START Information supplied
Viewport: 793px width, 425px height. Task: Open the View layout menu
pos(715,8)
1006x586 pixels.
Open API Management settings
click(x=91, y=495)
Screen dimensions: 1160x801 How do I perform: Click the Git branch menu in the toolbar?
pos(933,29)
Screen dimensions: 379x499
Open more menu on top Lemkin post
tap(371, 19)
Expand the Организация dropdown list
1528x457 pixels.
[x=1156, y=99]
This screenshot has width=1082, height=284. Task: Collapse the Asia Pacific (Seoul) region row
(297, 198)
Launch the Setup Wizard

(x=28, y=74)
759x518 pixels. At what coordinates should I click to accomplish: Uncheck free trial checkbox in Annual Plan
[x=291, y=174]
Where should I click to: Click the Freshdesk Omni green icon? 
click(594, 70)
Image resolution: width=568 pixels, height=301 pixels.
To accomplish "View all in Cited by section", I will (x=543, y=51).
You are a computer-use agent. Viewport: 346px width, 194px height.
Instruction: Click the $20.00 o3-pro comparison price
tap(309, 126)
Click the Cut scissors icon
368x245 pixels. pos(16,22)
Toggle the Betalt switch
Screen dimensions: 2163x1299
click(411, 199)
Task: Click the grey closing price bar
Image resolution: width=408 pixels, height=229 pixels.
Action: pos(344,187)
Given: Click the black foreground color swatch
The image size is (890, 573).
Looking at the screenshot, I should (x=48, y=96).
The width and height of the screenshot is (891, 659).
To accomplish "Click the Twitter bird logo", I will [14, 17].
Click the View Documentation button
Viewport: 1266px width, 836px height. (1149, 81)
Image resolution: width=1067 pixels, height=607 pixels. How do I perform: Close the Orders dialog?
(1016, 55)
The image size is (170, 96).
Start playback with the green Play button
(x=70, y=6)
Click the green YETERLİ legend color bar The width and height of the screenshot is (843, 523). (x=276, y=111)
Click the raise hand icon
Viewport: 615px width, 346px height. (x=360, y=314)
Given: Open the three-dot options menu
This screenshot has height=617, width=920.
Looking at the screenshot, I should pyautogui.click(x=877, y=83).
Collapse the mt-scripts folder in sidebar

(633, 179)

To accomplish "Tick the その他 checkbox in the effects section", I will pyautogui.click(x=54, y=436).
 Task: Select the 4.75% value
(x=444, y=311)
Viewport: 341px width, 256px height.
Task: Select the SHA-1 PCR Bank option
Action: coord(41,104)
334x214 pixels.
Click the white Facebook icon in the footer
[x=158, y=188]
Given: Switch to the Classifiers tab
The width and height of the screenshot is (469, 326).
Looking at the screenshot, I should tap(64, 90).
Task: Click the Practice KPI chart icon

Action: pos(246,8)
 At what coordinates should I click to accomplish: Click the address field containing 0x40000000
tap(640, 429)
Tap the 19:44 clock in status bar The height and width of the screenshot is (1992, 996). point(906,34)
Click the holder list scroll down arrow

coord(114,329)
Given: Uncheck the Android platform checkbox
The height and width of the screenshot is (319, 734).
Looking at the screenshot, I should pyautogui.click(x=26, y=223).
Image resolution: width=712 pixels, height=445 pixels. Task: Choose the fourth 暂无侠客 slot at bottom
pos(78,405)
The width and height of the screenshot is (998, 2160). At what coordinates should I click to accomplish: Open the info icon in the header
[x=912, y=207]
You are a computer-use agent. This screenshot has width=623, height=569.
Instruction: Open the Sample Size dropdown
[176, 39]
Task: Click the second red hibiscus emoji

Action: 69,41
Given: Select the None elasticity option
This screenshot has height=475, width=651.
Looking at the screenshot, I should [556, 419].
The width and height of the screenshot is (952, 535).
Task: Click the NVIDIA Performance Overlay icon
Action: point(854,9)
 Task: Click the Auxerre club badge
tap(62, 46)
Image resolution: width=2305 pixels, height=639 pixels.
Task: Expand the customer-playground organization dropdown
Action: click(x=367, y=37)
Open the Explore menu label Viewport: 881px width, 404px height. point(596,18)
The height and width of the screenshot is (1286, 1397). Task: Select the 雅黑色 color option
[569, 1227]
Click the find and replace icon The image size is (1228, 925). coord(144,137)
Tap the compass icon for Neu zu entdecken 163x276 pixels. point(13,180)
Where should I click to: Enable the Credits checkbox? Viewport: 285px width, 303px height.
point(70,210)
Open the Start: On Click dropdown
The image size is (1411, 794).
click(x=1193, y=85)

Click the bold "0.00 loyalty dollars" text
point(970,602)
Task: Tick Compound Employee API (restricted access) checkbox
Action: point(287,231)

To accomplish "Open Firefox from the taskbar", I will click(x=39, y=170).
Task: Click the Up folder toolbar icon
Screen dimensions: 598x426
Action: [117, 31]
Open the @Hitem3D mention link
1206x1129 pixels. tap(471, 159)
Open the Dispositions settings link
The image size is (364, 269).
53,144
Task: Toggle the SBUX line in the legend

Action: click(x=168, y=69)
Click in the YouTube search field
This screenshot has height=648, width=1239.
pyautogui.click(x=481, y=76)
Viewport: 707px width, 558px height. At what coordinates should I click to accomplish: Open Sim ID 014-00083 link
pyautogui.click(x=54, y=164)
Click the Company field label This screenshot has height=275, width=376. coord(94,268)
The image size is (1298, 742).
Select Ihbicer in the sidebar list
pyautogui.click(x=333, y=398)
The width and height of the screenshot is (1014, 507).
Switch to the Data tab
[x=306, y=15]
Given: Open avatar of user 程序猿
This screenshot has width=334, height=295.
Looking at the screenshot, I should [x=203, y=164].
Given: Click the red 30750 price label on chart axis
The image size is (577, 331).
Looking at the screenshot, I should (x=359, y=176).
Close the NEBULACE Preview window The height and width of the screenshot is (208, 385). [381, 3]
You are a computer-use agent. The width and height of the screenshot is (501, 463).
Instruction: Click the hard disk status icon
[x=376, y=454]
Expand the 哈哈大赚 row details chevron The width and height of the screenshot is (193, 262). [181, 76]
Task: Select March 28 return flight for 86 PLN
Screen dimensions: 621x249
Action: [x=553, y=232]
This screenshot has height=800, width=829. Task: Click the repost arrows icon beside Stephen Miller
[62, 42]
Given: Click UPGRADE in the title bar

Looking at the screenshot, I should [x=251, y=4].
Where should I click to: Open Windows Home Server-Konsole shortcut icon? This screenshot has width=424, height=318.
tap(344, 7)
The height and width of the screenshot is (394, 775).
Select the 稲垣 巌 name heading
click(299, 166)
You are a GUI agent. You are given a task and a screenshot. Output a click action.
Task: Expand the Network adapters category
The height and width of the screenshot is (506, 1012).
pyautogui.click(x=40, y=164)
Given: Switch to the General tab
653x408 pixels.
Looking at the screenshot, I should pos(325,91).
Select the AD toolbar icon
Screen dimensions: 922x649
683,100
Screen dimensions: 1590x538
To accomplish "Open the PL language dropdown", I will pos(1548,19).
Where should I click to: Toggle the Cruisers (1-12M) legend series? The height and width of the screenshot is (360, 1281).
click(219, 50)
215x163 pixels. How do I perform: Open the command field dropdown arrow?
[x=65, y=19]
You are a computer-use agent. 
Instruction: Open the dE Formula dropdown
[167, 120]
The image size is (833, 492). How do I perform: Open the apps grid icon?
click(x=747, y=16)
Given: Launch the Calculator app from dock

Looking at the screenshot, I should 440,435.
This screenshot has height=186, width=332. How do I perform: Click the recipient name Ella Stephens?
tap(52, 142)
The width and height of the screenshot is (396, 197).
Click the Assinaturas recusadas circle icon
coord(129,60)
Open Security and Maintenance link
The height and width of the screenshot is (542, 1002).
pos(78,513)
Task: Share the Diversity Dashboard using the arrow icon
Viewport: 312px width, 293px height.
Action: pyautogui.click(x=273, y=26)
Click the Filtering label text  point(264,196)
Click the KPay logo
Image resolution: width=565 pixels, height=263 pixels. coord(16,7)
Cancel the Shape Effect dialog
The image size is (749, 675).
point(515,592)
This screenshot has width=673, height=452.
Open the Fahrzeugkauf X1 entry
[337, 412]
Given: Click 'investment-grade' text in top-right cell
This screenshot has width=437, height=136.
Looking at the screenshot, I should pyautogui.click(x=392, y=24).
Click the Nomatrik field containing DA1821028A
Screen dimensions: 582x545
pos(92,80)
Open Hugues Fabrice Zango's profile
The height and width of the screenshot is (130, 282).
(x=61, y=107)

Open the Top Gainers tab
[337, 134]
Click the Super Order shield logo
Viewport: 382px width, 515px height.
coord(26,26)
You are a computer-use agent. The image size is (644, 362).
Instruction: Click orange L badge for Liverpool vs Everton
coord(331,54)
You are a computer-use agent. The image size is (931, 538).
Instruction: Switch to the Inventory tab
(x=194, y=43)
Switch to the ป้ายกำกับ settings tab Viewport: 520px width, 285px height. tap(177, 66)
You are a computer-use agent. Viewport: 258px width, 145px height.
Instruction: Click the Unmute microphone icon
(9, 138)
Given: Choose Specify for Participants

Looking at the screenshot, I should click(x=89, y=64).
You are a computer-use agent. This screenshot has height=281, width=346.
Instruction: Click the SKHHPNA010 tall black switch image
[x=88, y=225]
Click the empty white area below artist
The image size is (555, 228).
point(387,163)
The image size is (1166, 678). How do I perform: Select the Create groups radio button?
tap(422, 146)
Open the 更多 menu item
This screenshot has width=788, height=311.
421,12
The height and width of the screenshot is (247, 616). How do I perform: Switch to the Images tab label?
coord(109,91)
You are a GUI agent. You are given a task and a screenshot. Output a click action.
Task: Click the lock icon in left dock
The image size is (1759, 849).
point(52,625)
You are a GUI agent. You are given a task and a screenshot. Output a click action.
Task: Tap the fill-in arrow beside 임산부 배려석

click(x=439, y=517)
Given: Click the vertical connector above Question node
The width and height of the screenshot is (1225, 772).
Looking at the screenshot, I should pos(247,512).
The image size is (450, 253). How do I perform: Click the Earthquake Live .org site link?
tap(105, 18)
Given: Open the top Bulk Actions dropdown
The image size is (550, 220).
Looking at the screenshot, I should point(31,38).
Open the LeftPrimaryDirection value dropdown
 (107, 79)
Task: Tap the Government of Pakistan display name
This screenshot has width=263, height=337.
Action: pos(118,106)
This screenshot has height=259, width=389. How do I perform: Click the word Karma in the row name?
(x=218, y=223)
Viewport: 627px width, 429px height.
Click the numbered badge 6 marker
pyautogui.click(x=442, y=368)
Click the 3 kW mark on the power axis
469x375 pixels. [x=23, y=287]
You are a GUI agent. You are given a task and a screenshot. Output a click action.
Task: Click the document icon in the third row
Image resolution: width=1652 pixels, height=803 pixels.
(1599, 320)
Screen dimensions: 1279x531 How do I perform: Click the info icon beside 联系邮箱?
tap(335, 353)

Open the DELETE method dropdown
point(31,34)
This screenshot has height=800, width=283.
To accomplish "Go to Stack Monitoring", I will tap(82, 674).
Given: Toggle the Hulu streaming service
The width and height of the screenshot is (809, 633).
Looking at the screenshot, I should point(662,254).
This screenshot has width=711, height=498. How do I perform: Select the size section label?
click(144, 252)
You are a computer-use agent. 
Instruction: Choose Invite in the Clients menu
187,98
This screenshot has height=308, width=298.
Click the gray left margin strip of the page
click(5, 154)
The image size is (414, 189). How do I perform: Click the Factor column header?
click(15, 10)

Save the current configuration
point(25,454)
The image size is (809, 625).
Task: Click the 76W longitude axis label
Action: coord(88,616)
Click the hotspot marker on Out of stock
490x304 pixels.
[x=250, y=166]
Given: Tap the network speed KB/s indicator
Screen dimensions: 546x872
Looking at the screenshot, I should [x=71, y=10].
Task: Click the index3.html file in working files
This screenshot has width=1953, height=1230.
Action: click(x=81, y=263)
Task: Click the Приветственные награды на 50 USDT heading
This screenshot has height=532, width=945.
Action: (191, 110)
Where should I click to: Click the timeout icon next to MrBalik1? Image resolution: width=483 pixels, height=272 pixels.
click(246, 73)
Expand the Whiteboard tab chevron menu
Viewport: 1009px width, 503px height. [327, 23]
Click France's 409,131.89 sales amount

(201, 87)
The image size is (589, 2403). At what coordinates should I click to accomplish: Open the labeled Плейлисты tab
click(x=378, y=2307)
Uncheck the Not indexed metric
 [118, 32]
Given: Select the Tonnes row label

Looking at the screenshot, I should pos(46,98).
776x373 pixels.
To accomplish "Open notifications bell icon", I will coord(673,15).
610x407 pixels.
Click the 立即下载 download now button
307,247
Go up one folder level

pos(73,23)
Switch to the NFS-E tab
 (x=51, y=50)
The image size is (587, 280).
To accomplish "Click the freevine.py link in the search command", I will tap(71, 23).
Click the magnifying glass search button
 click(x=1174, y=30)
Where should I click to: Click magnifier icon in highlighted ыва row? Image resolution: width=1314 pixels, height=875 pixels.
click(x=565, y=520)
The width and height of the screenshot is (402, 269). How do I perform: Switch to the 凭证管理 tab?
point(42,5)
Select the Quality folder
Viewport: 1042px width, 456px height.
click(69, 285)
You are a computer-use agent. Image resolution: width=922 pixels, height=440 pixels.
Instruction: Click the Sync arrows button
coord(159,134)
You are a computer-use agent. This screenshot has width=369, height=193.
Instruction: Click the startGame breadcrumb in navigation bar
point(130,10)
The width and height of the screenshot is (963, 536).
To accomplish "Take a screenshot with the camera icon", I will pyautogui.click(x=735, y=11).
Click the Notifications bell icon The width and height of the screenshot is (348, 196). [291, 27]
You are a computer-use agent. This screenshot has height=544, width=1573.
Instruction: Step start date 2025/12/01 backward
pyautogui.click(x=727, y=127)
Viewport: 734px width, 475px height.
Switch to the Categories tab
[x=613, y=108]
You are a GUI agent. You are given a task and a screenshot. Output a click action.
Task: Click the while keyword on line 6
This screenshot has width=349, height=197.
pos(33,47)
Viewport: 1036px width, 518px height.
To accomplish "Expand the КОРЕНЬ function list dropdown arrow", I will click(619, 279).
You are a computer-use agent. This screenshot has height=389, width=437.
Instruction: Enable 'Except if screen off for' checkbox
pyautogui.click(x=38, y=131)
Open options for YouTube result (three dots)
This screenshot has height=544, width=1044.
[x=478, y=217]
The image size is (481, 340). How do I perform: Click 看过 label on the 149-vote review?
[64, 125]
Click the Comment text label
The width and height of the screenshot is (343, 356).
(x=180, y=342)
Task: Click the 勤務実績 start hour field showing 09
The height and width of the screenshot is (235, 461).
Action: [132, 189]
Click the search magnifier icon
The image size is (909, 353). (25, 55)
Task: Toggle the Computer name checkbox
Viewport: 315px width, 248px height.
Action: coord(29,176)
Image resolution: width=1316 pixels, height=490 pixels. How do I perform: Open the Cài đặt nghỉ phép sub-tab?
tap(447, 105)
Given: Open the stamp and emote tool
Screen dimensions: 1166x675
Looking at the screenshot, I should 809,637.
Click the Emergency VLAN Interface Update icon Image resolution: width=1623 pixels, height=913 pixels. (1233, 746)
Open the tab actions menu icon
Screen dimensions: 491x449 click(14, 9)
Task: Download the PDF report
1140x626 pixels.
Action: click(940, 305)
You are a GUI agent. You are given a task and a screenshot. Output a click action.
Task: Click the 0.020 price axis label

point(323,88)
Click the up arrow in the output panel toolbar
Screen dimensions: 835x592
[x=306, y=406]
END Information supplied
● Instructions for the task
Look above for the line containing "Click the bold" and the line containing "Click in the YouTube search field". Transcribe both, with the lines between them, exactly.

● Output for this task
Click the bold "0.00 loyalty dollars" text
point(970,602)
Task: Tick Compound Employee API (restricted access) checkbox
Action: point(287,231)

To accomplish "Open Firefox from the taskbar", I will click(x=39, y=170).
Task: Click the Up folder toolbar icon
Screen dimensions: 598x426
Action: [117, 31]
Open the @Hitem3D mention link
1206x1129 pixels. tap(471, 159)
Open the Dispositions settings link
The image size is (364, 269).
53,144
Task: Toggle the SBUX line in the legend

Action: click(x=168, y=69)
Click in the YouTube search field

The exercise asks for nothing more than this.